AIM OF THE TASK >>
Would you write out each line of the material below exactly, skipping every picture?

GIVEN RECORDS >>

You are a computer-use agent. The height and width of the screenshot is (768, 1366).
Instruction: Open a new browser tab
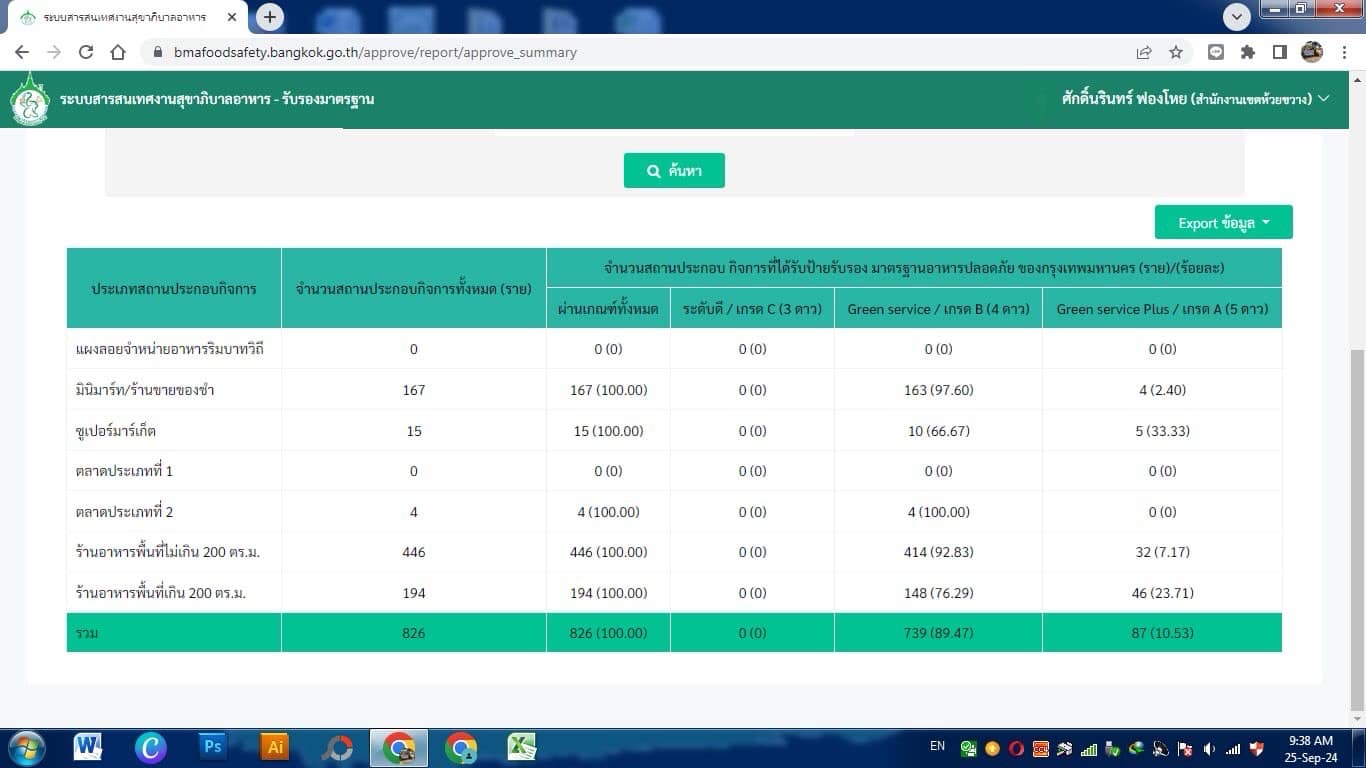(x=270, y=17)
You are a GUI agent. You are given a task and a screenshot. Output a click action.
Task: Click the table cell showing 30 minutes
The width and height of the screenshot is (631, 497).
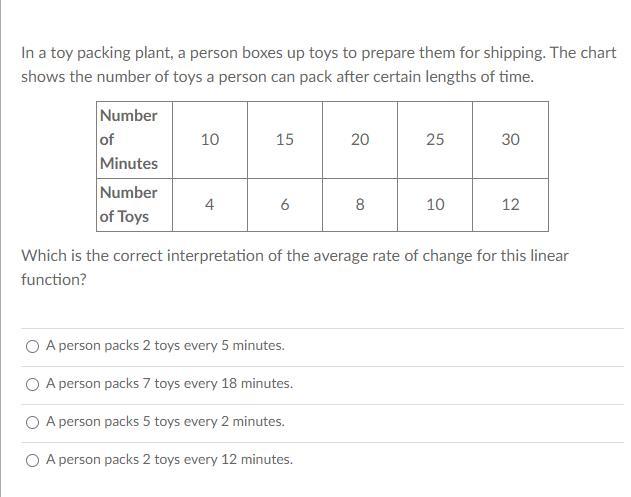pyautogui.click(x=510, y=140)
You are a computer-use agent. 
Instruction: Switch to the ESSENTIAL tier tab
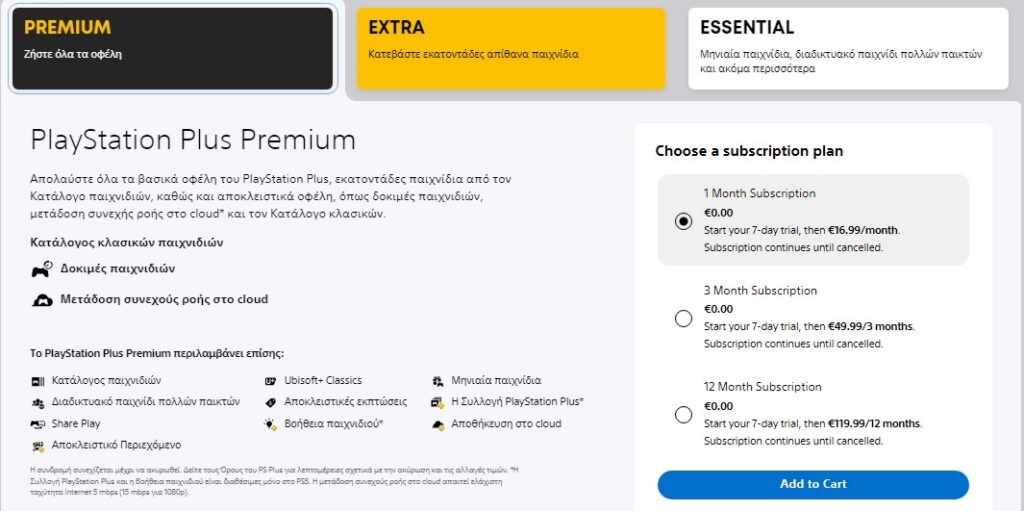tap(848, 49)

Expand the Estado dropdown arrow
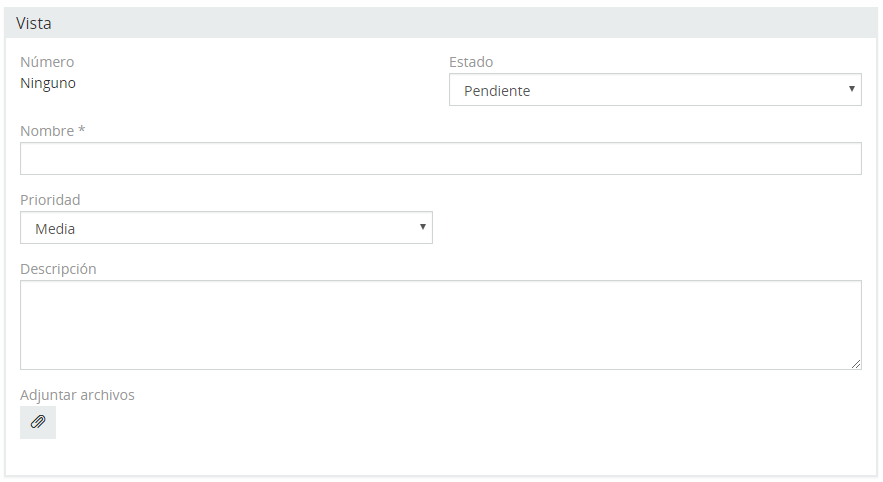851,89
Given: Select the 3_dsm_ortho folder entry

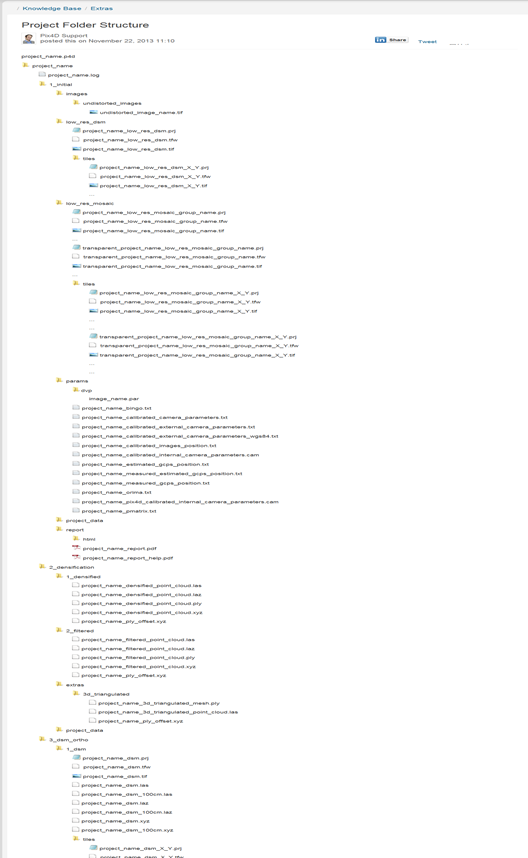Looking at the screenshot, I should click(x=64, y=739).
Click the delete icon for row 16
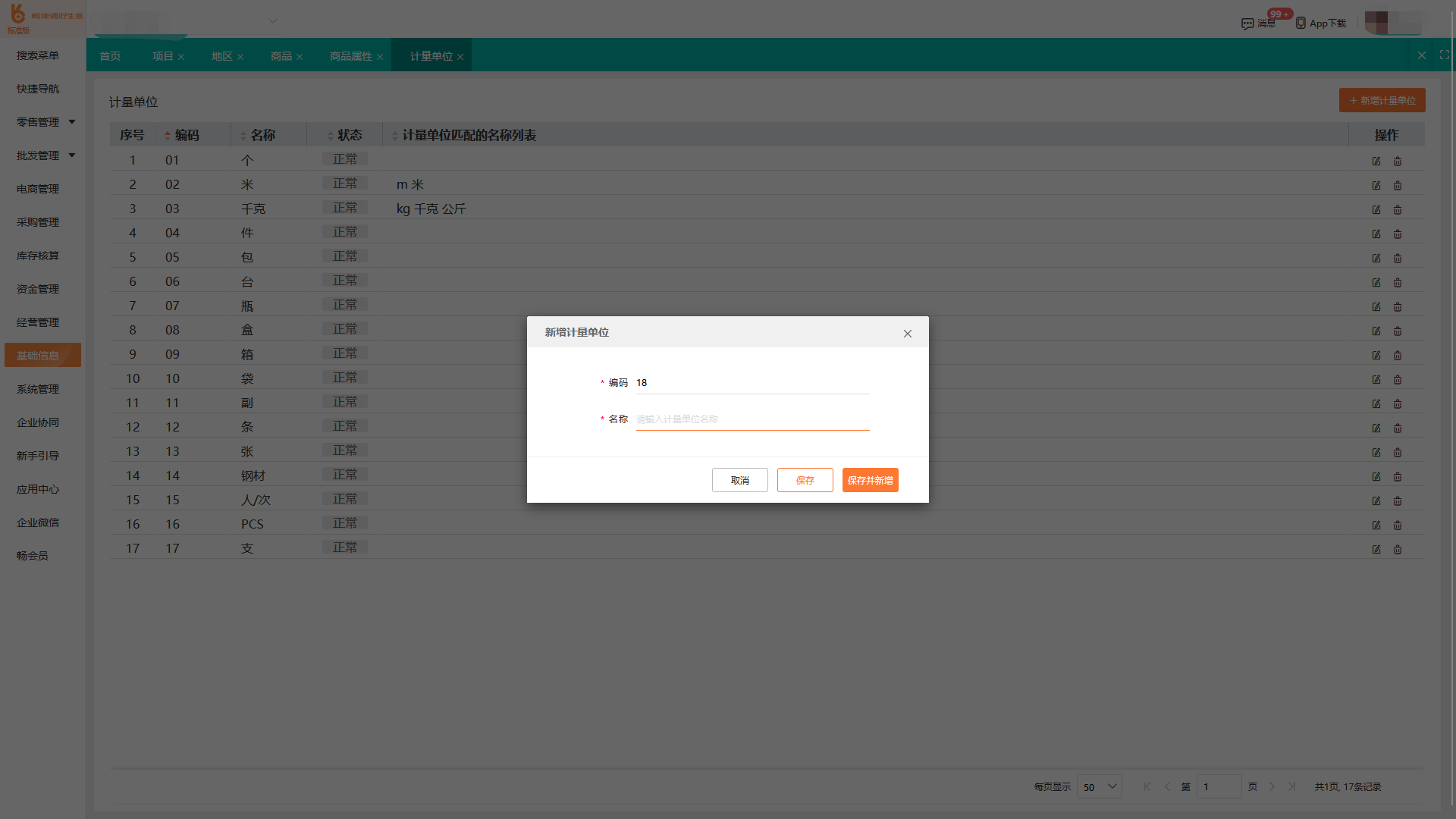Screen dimensions: 1456x819 [1398, 525]
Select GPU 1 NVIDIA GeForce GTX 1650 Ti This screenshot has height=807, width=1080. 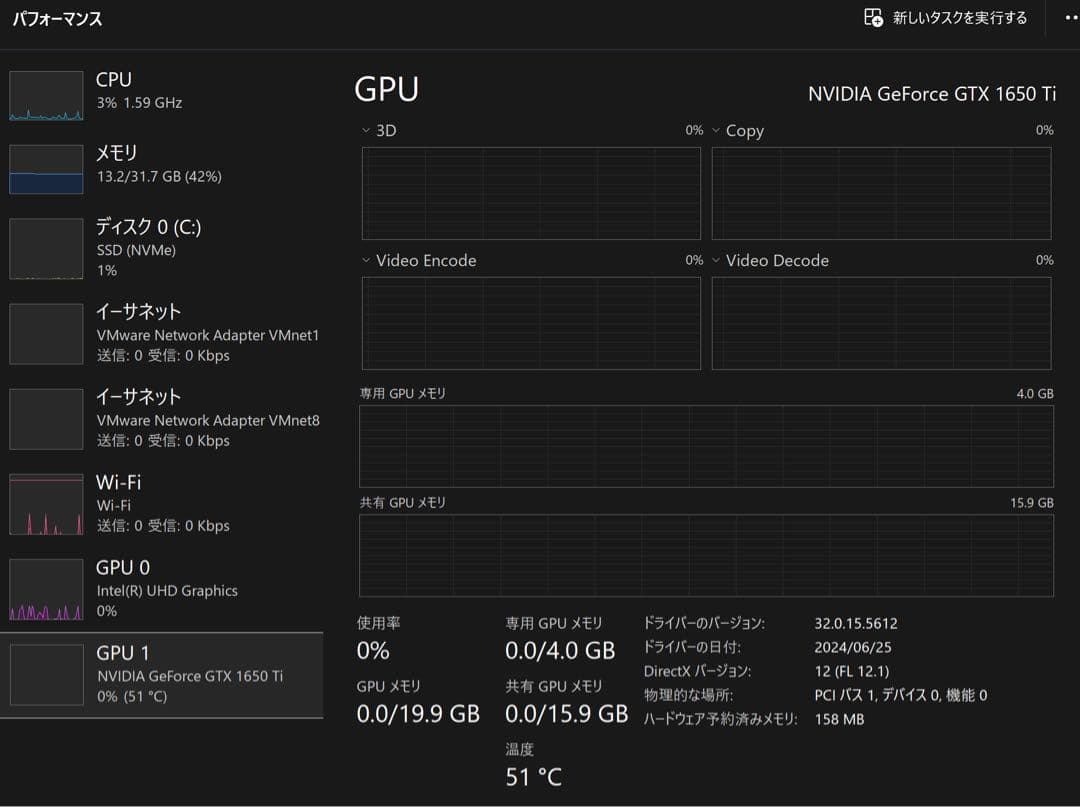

SOLVED EXERCISE >>
You are a computer-use agent. The height and width of the screenshot is (768, 1366).
Instruction: Open a new browser tab
(x=270, y=17)
You are a GUI agent. You are given a task and a screenshot. Output a click action.
Task: Click the table cell showing 30 minutes
The width and height of the screenshot is (631, 497).
pyautogui.click(x=510, y=140)
You are a computer-use agent. 
Instruction: Switch to the ESSENTIAL tier tab
tap(848, 49)

Expand the Estado dropdown arrow
851,89
Given: Select the 3_dsm_ortho folder entry

Looking at the screenshot, I should click(x=64, y=739).
Click the delete icon for row 16
Screen dimensions: 1456x819 [1398, 525]
Select GPU 1 NVIDIA GeForce GTX 1650 Ti This screenshot has height=807, width=1080. 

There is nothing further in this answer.